Par ailleurs, la région Île de France doit savoir où placer le curseur de son intervention, pour ne pas obérer des dynamiques déjà existantes. « Les acteurs de la cybersécurité s’organisent déjà beaucoup d’eux-mêmes. Et les autorités publiques, en particulier l’ANSSI, jouent un rôle très important d’animateurs de l’écosystème. L’idée n’est donc pas que la région s’y substitue. Elle doit apporter une autre dimension » reconnait Renaud Roger. L’économiste souligne notamment que les grandes entreprises se sont auto-saisies depuis plusieurs années des problématiques de la cybersécurité : innovation, recrutement, nouvelles coopérations originales… Elles n’ont donc pas d’attentes vis-à-vis de la région. Mais toutes les entreprises ne sont pas dans la même situation, rappelle-t-il. « Il y a un vrai rôle à jouer vis-à-vis des PME, car beaucoup se sentent démunies : elles sont peu ou pas outillées et n’ont pas de responsable sécurité à proprement parler. Les collectivités et la région doivent être des points de contact de proximité pour elles sur le sujet. »
L’Institut Paris-Région identifie donc plusieurs leviers prioritaires pour les prochains mois et années, à commencer par la sensibilisation des acteurs publics et en particulier des élus sur le territoire. Également, il recommande de financer des entreprises notamment les PME et ETI stratégiques d’Ile-de-France dans la réalisation de diagnostics de référentiel de sécurité, sur le modèle de ce que certaines autres régions peuvent faire en matière de conseil en intelligence économique. Enfin, un focus particulier aurait intérêt à être fait sur la formation.
« Pour faciliter la structuration de l’écosystème dans les mois à venir, deux facteurs peuvent jouer en particulier : l’émergence du Cyber Campus, à laquelle la région participe déjà activement ; et les relais en matière de formation, pour s’adapter aux besoins réels des entreprises. La formation étant une compétence clé des régions, c’est un levier important. En Ile-de-France, nous devons pouvoir capitaliser sur l’attractivité de celles déjà en place ». La carte de l’écosystème pointe d’ailleurs les écoles et organismes de formation sur lesquels il est déjà possible de s’appuyer. L’enjeu de communication est important sur le sujet comme le rappelle Guillaume Tissier, président de CEIS : « Quand on entend la direction de l’Epita reconnaître que ses cursus sécurité ne sont occupés qu’à 30%, on ne peut que prendre conscience que l’enjeu ».

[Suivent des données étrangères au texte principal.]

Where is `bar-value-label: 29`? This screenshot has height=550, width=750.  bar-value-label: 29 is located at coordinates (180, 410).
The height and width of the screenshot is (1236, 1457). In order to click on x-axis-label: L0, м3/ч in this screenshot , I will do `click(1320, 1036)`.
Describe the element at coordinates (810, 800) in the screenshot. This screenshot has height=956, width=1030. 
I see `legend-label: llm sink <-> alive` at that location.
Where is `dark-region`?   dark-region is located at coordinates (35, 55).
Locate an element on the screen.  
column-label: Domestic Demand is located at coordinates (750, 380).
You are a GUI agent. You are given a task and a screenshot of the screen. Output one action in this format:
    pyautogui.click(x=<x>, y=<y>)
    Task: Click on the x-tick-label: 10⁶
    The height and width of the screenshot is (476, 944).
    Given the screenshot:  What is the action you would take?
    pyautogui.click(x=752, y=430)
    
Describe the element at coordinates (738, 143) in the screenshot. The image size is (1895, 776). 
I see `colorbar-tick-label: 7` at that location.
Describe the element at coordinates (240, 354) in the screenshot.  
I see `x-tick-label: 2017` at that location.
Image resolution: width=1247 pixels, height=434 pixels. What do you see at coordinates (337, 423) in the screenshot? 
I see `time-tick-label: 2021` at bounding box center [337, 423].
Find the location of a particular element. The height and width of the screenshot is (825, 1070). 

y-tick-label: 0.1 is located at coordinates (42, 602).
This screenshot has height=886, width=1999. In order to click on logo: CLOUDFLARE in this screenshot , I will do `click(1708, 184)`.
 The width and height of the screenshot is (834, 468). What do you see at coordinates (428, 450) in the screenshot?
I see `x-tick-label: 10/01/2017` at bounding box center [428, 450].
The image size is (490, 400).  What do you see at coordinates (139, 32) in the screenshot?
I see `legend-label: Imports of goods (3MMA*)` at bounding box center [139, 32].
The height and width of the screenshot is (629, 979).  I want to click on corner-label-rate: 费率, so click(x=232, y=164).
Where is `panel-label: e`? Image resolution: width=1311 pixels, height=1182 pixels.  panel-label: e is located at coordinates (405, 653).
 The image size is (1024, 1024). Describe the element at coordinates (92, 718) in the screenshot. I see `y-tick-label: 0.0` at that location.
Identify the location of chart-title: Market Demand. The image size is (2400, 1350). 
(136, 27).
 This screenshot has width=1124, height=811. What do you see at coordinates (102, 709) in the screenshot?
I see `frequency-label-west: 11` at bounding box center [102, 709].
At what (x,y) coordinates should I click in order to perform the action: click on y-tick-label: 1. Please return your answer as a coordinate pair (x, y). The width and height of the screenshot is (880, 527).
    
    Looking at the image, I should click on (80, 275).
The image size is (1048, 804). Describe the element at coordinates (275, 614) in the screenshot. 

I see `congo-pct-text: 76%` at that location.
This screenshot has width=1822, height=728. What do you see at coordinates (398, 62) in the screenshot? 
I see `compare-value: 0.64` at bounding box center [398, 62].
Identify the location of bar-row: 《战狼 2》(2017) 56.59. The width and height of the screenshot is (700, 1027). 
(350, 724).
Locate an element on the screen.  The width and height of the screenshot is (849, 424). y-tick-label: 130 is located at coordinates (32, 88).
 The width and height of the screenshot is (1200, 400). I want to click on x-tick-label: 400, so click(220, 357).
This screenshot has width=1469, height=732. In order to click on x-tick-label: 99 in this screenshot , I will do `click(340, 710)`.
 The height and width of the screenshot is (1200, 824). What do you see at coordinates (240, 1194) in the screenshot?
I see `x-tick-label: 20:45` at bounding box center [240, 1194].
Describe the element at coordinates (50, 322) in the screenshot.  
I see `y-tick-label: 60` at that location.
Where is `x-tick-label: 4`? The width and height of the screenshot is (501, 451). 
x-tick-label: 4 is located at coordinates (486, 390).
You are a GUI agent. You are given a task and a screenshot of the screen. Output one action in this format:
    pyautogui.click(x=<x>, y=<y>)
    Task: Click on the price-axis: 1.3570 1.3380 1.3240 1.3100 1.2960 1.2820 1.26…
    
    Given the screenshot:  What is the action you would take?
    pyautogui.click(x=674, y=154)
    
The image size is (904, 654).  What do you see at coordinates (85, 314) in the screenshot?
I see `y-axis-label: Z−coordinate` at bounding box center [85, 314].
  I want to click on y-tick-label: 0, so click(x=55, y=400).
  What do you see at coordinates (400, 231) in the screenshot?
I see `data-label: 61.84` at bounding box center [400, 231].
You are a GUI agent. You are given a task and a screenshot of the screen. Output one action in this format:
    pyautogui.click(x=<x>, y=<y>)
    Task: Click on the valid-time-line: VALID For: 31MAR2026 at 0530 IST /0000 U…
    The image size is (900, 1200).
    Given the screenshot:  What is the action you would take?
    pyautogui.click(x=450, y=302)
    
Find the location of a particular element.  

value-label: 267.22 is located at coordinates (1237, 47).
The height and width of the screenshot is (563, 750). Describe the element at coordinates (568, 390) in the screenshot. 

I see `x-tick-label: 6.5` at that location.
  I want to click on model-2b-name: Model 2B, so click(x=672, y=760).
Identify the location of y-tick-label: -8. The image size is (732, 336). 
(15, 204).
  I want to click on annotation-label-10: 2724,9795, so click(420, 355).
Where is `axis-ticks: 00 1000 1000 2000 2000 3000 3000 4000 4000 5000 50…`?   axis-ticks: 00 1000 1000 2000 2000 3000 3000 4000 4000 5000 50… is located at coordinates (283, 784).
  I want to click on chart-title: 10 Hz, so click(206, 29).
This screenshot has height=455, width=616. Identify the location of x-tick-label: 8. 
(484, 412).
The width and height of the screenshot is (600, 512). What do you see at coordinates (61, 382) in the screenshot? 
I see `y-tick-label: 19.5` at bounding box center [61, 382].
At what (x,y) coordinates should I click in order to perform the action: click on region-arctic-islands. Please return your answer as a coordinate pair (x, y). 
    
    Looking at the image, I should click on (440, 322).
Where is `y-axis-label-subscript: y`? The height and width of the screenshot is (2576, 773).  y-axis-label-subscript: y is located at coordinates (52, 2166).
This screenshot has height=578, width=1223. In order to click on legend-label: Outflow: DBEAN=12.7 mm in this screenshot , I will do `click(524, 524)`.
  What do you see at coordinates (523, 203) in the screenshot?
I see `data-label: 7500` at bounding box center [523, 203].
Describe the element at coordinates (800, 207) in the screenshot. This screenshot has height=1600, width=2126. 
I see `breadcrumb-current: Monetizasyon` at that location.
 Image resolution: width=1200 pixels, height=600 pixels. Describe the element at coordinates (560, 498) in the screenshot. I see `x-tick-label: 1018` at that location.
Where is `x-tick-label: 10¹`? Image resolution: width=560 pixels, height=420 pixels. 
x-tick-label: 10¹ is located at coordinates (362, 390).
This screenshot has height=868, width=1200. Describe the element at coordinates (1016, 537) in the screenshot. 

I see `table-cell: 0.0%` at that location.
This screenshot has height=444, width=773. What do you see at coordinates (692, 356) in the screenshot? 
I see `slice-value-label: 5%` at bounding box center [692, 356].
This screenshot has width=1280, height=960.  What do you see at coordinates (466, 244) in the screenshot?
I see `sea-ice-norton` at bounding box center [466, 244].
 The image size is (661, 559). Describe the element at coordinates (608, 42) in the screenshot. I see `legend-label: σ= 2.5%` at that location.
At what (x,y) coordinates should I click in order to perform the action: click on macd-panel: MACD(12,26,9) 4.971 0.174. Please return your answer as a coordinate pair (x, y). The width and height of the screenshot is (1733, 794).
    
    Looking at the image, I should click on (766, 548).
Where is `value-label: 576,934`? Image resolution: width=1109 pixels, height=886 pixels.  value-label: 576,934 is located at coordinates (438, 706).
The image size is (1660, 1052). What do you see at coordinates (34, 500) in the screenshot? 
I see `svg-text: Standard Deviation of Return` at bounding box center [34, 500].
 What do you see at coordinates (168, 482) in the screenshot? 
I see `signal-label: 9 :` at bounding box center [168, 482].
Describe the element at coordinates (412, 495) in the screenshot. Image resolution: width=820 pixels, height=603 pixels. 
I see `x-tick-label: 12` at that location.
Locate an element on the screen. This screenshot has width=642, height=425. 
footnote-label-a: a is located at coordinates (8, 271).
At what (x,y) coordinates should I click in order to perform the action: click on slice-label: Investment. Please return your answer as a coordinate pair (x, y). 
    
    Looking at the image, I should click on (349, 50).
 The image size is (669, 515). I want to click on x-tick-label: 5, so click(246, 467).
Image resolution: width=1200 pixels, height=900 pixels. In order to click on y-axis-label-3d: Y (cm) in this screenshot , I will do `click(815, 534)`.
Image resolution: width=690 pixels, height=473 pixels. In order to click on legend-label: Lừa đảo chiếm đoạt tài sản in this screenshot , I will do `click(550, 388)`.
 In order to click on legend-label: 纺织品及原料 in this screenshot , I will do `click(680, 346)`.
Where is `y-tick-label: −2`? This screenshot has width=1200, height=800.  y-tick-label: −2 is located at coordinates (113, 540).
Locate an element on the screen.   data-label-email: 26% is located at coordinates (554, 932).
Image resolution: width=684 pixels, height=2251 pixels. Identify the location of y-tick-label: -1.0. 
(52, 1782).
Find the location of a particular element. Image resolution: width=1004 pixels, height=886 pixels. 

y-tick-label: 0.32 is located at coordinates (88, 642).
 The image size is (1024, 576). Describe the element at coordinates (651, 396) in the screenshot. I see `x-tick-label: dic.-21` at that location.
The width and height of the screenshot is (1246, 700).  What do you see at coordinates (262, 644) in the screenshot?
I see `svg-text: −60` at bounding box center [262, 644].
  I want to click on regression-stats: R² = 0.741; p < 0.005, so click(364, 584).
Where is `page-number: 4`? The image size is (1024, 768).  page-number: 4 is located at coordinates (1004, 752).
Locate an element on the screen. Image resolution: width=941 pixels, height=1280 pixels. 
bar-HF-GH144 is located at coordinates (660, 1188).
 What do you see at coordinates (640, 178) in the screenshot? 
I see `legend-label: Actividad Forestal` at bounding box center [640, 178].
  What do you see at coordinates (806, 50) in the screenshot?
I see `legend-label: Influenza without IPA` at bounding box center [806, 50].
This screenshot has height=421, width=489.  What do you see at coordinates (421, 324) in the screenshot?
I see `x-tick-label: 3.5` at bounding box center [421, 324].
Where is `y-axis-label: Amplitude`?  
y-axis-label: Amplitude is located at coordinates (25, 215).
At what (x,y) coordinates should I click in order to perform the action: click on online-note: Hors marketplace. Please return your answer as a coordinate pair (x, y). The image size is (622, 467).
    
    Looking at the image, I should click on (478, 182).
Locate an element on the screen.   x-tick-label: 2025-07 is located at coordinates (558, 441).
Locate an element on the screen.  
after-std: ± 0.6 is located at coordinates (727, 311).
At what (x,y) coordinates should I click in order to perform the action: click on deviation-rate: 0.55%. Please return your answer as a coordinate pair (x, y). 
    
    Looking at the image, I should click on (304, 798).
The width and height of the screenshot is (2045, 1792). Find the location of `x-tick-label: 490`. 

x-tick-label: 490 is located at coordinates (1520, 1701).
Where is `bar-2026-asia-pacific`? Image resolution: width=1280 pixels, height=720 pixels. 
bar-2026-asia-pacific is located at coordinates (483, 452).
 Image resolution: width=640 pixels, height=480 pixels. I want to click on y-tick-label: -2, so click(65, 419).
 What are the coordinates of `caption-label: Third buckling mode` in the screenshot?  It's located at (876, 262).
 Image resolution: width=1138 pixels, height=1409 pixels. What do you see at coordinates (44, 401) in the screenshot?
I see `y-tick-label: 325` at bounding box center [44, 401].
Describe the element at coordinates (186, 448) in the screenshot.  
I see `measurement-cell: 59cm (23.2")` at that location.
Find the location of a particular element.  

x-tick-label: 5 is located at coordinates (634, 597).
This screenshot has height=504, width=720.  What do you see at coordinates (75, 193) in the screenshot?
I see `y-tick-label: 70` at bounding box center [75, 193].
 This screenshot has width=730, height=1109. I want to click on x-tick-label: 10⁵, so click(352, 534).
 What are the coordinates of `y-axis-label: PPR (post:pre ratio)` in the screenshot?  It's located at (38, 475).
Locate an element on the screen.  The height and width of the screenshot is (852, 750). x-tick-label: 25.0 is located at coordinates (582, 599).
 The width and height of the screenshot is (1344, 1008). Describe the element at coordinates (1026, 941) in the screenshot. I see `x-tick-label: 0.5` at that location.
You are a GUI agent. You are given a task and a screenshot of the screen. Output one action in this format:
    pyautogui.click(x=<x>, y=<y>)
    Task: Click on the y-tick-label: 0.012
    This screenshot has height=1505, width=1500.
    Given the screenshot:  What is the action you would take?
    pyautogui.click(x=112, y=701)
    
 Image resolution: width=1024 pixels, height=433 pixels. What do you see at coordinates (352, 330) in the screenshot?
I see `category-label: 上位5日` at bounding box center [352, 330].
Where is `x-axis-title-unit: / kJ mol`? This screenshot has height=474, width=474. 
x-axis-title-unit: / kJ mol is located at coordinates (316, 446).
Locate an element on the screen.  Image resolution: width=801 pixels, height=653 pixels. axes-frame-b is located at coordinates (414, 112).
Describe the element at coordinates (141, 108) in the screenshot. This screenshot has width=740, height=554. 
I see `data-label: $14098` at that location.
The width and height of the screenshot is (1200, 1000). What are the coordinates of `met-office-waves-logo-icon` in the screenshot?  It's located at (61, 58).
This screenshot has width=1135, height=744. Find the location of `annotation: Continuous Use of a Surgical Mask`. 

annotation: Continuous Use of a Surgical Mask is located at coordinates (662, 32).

Fort de ces enseignements, la cybersécurité aura-t-elle pour la première fois sa place dans le prochain schéma régional de développement économique, d’innovation et d’internationalisation (SRDEII) de 2021 ? Ce document orientera les investissements et les actions de la région pour les années à venir. La dynamique actuelle est prometteuse pour ne pas en faire un rendez-vous manqué pour l’écosystème cyber en structuration. Cependant, la cybersécurité – trop pointue et spécialisée face à des filières aux volumes colossaux comme l’agroalimentaire ou l’e-commerce – ne pourra sans doute pas y entrer seule. Elle serait alors à rapprocher d’autres sujets technologiques et numériques globaux. Avec peut être l’occasion de lui laisser la place transverse qu’elle mérite dans les transformations de nos territoires.